Is Divorce Harder than the Death of a Spouse?

Many people have suggested that divorce is harder than the death of a spouse—but is it really? Your Durham divorce lawyer has probably seen some tough cases, especially those that include bitter child custody battles and domestic violence, that leave bitterness and anger long after the divorce is final. While grief is very real in each situation, in some ways divorce might be more difficult to deal with for some people.

Apples to Oranges: Comparing Death and Divorce

Without a doubt, divorce is one of the hardest things most people will ever deal with. The same goes for death. In most cases, psychologists say that divorce can’t be compared to the death of a spouse because the dynamics are vastly different and there isn’t one equal metric.

Yes, in both scenarios, you are losing a loved one who is very dear to you, but every divorce, just like every death, is completely different from another. Sometimes we know the loss is coming and we’ve been aware for a long time. Sometimes it happens out of nowhere unexpectedly. This doesn’t apply to just one of these two scenarios.

What Makes Divorce So Different than Death?

Let’s get into the differences. Unlike death, divorce is a willful decision made by one or both parties in a marriage. It’s often the result of one partner’s unhappiness, unfaithfulness, or a variety of other issues between both parties. A divorce marks the end of an unhappy relationship, while death doesn’t necessarily do that.

The after-effects of both scenarios are different, too; many people experience an outpouring of support after the death of a spouse, but after a divorce, each divorcé is often left alone. While a widower or widow is expected to take time to grieve, many divorced men and women are told to “move on” and start over.

What You Should Ask Your Durham Divorce Lawyer

In order for you to process your grief during divorce, you might want to try asking your divorce lawyer a few key questions.

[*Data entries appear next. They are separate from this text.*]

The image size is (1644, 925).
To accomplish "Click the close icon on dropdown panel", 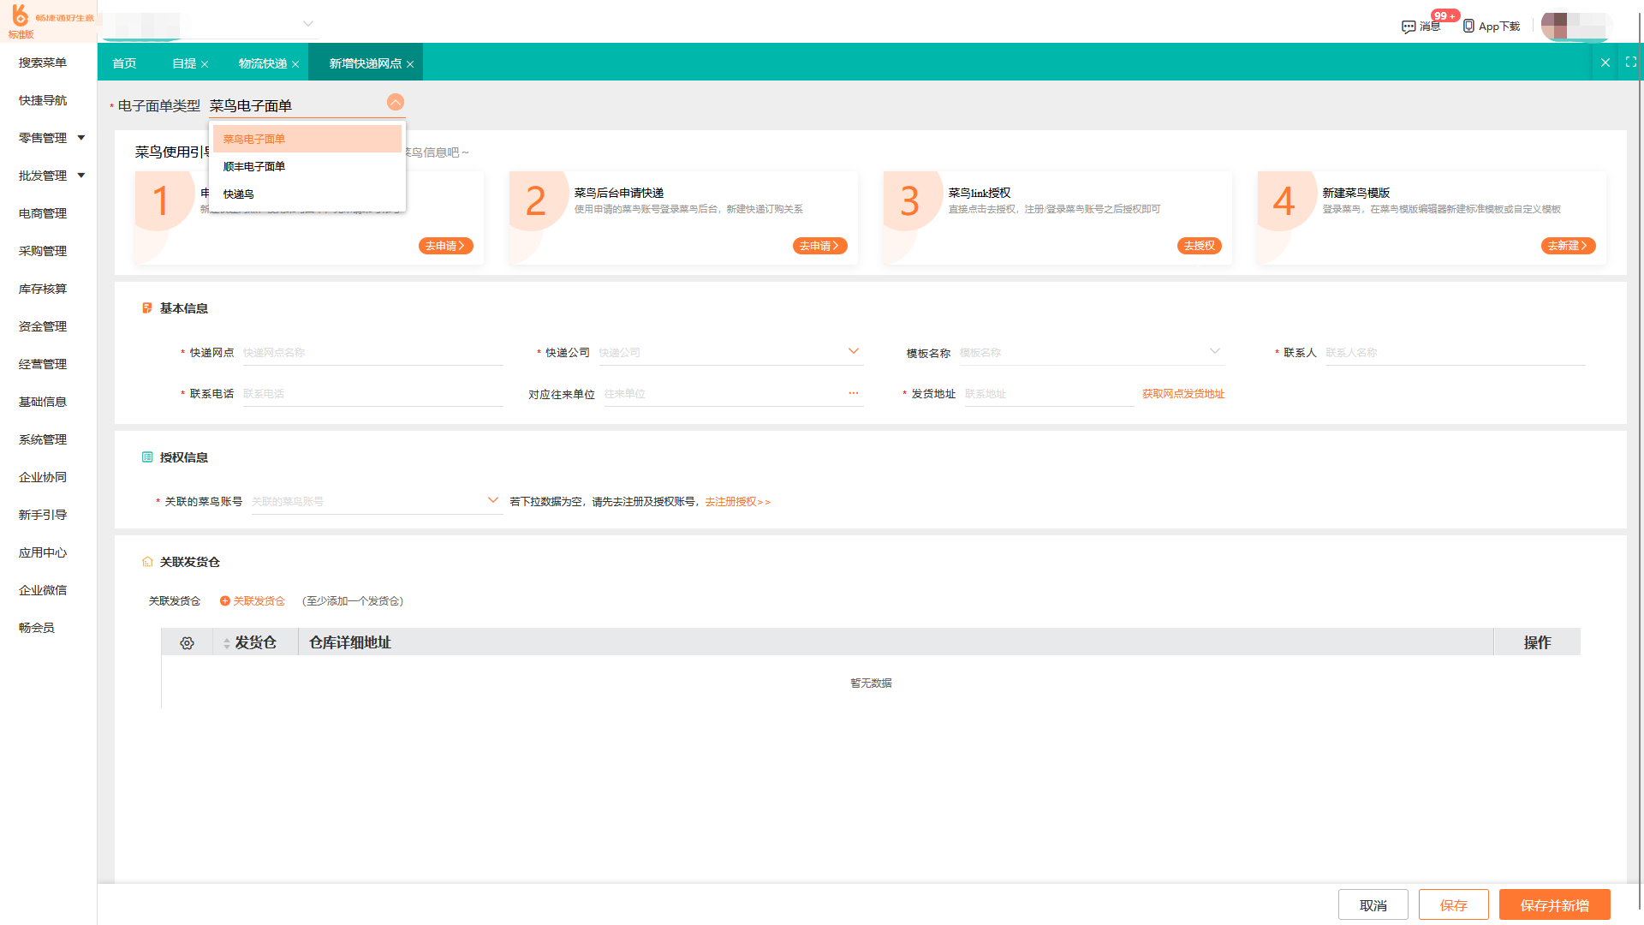I will coord(396,103).
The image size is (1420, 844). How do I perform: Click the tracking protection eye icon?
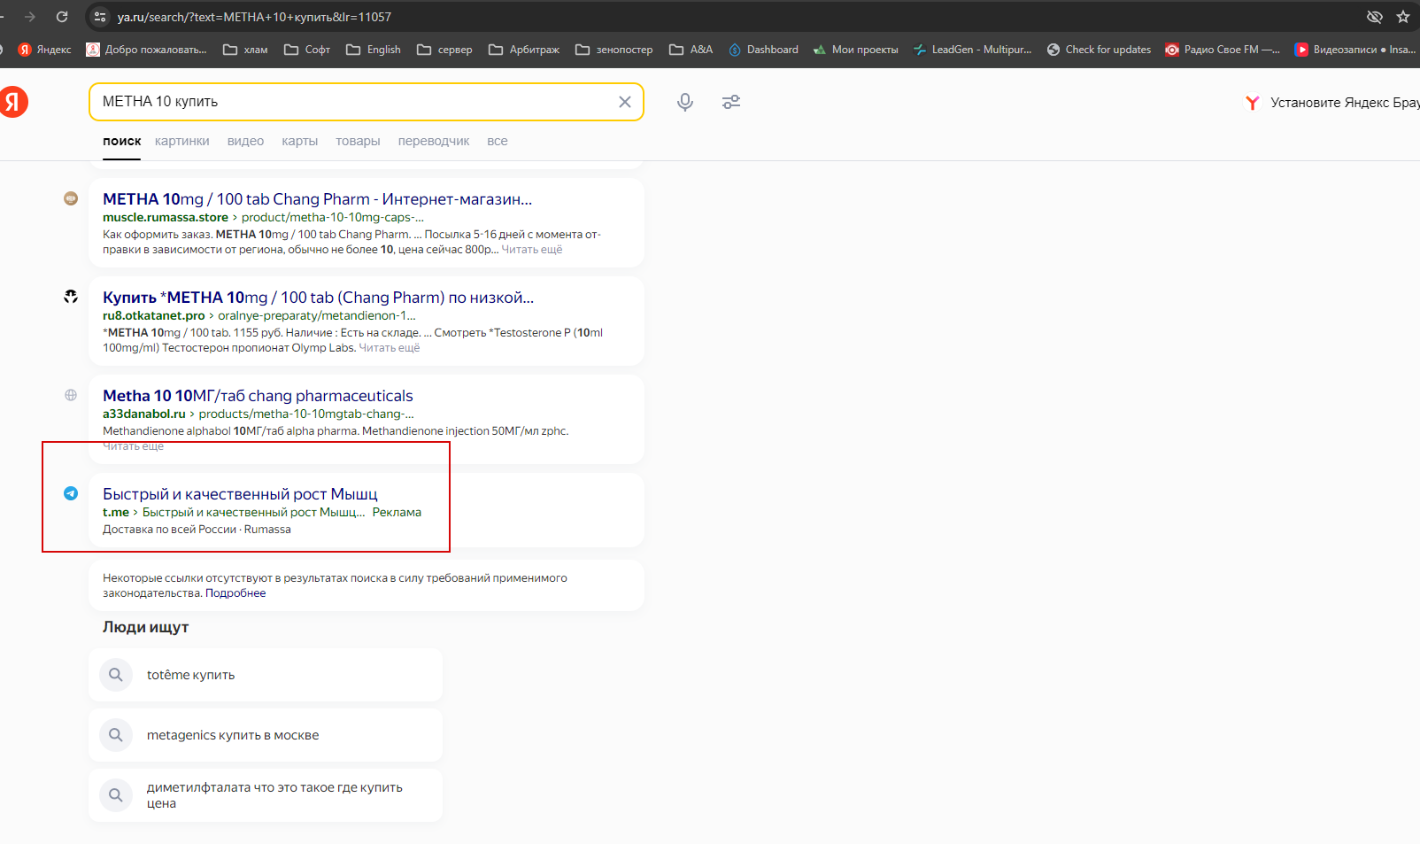tap(1374, 17)
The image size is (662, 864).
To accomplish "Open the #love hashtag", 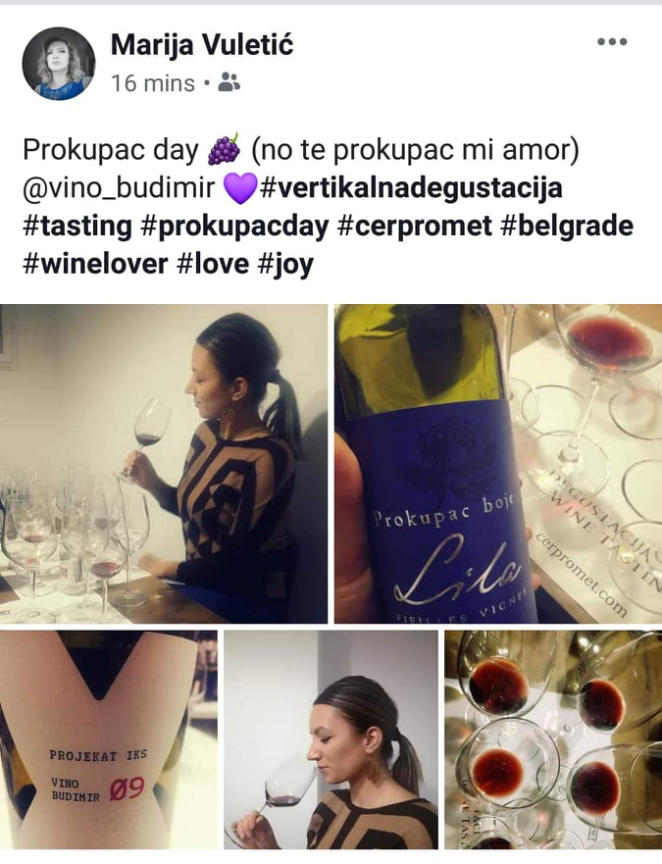I will coord(213,264).
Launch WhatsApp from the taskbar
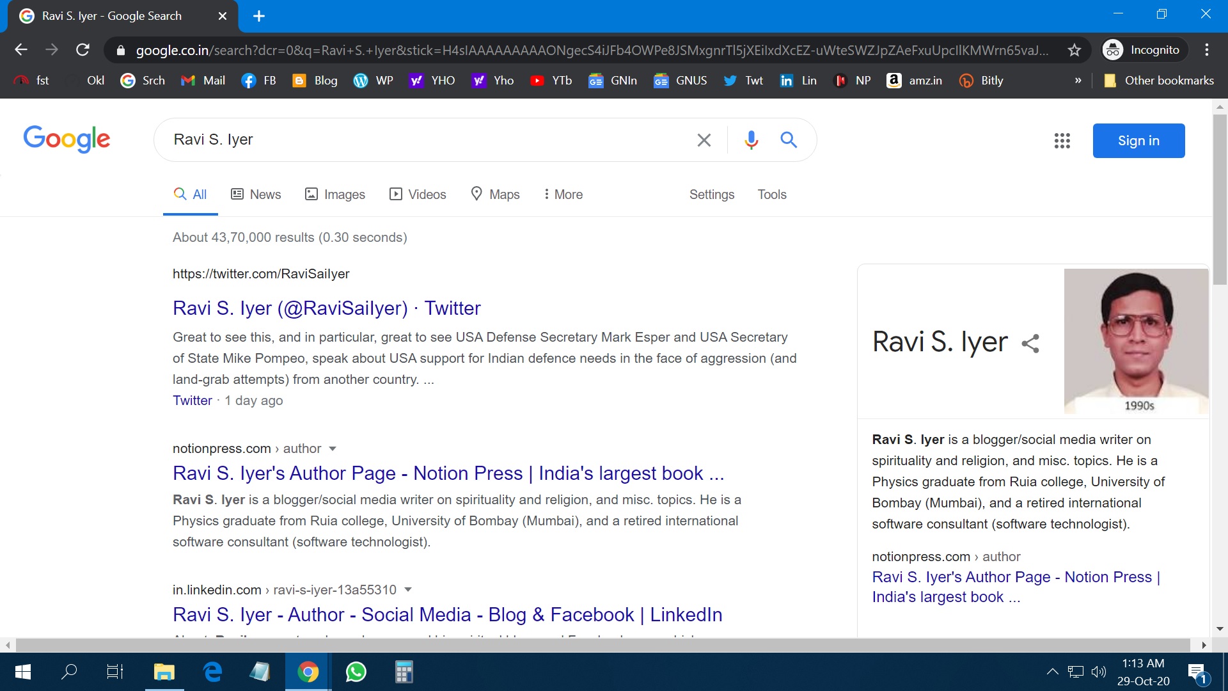 coord(356,671)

You’ll need to know how often you’ll have to deal with your ex (frequent contact can make coping more difficult), especially if you share children; you’ll probably want to find out how long it will be before your attorney hands you your signed, final paperwork.

You might also want to ask your divorce lawyer if he or she can refer you to a local counselor or therapist with experience in situations like yours. Talking to a third party can be incredibly therapeutic, helping you put your grief into perspective and allowing you the time you need to grieve over the loss of your marriage.